It has been found that the most of South Africa stands so high above the sea that the influences of a temperate climate are projected far towards the Equator; so that many white men, women, and children are living and thriving on farms in Mashonaland, seven degrees of latitude nearer the equator than the south end of Florida. This fact will profoundly influence the development of South Africa. It is to be the home of millions of the white race, the seat of a highly civilized empire, whose business relations with the rest of the world will be to the advantage of every trading nation. The presence of these millions of toilers will vitally affect the work of developing tropical Africa which is now absorbing such enormous treasure and energy; for South Africa is to be brought by railroads to the very doors of the tropical zone.

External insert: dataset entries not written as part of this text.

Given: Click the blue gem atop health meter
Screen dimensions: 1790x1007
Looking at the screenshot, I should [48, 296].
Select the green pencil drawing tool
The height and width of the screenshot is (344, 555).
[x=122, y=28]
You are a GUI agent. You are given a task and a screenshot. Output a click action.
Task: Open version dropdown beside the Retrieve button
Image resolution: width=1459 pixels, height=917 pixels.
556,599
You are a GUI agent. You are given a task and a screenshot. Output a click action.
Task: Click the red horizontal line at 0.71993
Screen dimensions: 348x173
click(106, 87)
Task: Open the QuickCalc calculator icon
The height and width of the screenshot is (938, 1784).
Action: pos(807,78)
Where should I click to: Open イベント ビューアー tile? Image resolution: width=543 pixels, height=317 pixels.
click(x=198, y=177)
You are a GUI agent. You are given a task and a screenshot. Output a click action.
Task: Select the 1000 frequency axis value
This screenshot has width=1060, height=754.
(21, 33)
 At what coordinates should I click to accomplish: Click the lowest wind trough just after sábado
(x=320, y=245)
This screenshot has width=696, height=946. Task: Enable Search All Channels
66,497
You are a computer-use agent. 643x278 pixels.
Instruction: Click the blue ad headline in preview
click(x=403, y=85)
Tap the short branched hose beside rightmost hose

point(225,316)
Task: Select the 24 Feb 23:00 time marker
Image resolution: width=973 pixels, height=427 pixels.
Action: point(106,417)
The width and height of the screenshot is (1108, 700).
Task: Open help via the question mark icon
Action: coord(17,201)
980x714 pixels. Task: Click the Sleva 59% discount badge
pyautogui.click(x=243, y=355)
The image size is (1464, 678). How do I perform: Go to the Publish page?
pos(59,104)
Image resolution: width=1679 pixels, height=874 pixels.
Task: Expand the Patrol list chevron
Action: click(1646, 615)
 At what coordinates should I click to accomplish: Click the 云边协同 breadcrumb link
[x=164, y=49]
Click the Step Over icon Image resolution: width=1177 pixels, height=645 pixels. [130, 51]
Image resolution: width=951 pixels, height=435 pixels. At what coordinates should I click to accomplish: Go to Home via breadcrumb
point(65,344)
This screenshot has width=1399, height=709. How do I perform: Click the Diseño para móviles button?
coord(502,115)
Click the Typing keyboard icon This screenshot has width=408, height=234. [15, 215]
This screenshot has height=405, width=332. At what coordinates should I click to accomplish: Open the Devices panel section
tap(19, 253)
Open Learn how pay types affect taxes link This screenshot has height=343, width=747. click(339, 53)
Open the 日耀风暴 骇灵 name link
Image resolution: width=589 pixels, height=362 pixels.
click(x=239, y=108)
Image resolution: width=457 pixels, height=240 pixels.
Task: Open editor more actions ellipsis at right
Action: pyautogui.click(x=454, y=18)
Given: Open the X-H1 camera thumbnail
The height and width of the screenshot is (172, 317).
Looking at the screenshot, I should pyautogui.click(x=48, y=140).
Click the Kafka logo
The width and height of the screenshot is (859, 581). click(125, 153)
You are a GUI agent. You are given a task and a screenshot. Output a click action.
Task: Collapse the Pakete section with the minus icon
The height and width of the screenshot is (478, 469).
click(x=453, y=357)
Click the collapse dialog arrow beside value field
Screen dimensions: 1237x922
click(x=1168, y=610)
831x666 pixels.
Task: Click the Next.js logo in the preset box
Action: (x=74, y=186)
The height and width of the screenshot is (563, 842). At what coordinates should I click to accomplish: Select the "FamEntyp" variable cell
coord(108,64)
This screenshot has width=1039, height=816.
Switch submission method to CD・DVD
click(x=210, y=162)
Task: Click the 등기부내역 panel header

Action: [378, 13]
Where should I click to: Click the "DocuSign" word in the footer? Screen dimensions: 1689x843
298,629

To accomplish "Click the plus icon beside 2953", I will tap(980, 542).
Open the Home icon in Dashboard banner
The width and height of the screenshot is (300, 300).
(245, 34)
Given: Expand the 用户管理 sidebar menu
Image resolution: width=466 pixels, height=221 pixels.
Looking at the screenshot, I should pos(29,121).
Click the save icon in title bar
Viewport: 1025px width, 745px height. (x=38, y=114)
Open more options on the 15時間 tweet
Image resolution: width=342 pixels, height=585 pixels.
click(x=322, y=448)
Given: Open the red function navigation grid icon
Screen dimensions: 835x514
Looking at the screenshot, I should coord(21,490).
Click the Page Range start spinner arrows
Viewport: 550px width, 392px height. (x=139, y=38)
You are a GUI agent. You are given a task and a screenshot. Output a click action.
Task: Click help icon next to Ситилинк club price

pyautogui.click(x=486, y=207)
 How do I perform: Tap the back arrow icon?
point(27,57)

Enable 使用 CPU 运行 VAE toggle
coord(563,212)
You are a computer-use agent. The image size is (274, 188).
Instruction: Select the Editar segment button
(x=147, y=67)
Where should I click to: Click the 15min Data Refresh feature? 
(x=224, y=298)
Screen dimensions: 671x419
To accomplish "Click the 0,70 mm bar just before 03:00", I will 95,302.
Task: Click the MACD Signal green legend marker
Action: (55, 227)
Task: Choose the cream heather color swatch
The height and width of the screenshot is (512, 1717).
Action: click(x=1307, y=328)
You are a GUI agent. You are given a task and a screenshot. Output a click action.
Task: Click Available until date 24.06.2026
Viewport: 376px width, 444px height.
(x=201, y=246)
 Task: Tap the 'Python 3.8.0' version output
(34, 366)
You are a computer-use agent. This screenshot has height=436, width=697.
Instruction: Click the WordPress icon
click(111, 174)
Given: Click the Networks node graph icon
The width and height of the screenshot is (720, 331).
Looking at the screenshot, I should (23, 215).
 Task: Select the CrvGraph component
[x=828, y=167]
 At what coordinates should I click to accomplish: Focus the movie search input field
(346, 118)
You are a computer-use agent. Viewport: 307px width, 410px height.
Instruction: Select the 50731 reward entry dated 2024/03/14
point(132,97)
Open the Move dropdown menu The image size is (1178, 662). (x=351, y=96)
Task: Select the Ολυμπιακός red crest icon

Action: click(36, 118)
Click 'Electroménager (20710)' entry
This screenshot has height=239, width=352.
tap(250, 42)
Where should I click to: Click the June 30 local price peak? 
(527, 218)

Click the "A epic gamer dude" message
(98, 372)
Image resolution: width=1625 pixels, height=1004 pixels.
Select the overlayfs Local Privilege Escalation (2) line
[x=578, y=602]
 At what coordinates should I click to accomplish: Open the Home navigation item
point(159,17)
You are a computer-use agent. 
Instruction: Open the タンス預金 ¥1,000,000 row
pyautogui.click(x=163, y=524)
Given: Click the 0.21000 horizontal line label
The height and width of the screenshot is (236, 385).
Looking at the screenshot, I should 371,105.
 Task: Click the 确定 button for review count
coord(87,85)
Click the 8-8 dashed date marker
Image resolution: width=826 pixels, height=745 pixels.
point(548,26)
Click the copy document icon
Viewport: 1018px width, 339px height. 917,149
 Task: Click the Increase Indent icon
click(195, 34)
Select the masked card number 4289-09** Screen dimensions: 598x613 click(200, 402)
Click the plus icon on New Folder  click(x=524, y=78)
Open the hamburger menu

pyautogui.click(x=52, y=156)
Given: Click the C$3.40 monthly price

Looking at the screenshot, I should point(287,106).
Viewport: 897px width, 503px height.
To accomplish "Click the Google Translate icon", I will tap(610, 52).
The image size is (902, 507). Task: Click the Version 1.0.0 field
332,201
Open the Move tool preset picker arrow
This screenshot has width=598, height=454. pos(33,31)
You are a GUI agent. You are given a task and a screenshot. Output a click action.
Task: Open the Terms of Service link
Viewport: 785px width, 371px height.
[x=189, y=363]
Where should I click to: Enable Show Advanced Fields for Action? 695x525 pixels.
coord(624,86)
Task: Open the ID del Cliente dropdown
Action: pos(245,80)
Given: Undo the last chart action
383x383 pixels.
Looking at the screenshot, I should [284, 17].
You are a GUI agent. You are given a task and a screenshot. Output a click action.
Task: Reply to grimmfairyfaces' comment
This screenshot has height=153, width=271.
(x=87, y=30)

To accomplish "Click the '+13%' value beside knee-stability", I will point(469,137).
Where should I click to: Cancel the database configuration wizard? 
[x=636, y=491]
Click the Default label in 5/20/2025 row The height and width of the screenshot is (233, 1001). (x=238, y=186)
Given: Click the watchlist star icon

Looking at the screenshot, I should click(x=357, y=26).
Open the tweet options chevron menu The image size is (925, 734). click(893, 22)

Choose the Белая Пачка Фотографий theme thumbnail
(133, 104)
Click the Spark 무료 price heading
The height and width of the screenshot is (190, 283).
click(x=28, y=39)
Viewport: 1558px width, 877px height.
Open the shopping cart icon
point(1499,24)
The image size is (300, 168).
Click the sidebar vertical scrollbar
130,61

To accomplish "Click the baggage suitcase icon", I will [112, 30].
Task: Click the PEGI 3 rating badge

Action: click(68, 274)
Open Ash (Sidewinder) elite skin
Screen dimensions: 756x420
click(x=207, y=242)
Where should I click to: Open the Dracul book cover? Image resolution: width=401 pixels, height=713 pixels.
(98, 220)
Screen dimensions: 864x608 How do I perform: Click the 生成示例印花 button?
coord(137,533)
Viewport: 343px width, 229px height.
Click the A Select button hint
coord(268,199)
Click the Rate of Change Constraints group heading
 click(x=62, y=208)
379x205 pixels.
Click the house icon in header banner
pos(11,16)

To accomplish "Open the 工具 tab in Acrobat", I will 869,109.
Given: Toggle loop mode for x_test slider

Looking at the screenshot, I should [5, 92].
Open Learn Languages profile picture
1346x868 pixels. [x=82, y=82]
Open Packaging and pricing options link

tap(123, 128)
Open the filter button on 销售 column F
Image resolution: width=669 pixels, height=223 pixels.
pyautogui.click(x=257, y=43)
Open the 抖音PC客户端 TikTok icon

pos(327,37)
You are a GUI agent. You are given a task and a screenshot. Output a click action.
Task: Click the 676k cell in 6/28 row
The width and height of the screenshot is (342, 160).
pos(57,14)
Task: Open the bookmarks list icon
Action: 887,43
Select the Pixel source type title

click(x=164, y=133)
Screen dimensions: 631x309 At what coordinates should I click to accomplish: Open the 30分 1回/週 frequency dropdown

It is hoped that such facts as these, even though very briefly stated, may convey broadly a correct impression of the magnitude of African exploration, since its revival about the time that Livingstone died. It is impossible in brief space to signalize the good work that many of the most conspicuous pioneers have done. The world rendered tardy tribute to the notable achievements of some of them. When Rebmann discovered Kilimanjaro, not far from the equator, and told of the snows that crown the loftiest of African summits, it was decided by British geographers that Rebmann’s snow was probably an imaginary aspect. The snow was there, and plenty of it, but Rebmann died before justice was done to his faithful labors. When Paul du Chaillu described the Obongo dwarfs of West Africa, his narrative was discredited; but four or five groups of dwarfs, probably numbering many thousands, are now known to be scattered from the lower border of Abyssinia to the Kalahara desert in the far south. The ancients had heard of the dwarfs, but the geographers of the eighteenth century expunged from the maps of Africa about all that the geographers of Greece and Rome, as well as those of later times, placed on them; and the nineteenth century was slow in crediting the early investigators even with statements that were wholly or approximately accurate.
A curious history is connected with the discovery of the northeastern group of pygmies, a little south of Abyssinia. No white man had ever seen them, but about fifteen years ago Dr. Henry Schlichter, of the British Museum, collected all the information which natives had given to missionaries, traders, and explorers of the existence of these little people some hundreds of miles from the sea. Sifting all this evidence, he concluded that these dwarfs really existed, and that they lived in a region which he marked on the map north of Lake Stefanie. Donaldson Smith had not heard of Schlichter’s paper, and knew nothing of these dwarfs, but he found them in 1895 in the region which Schlichter had indicated as their probable habitat.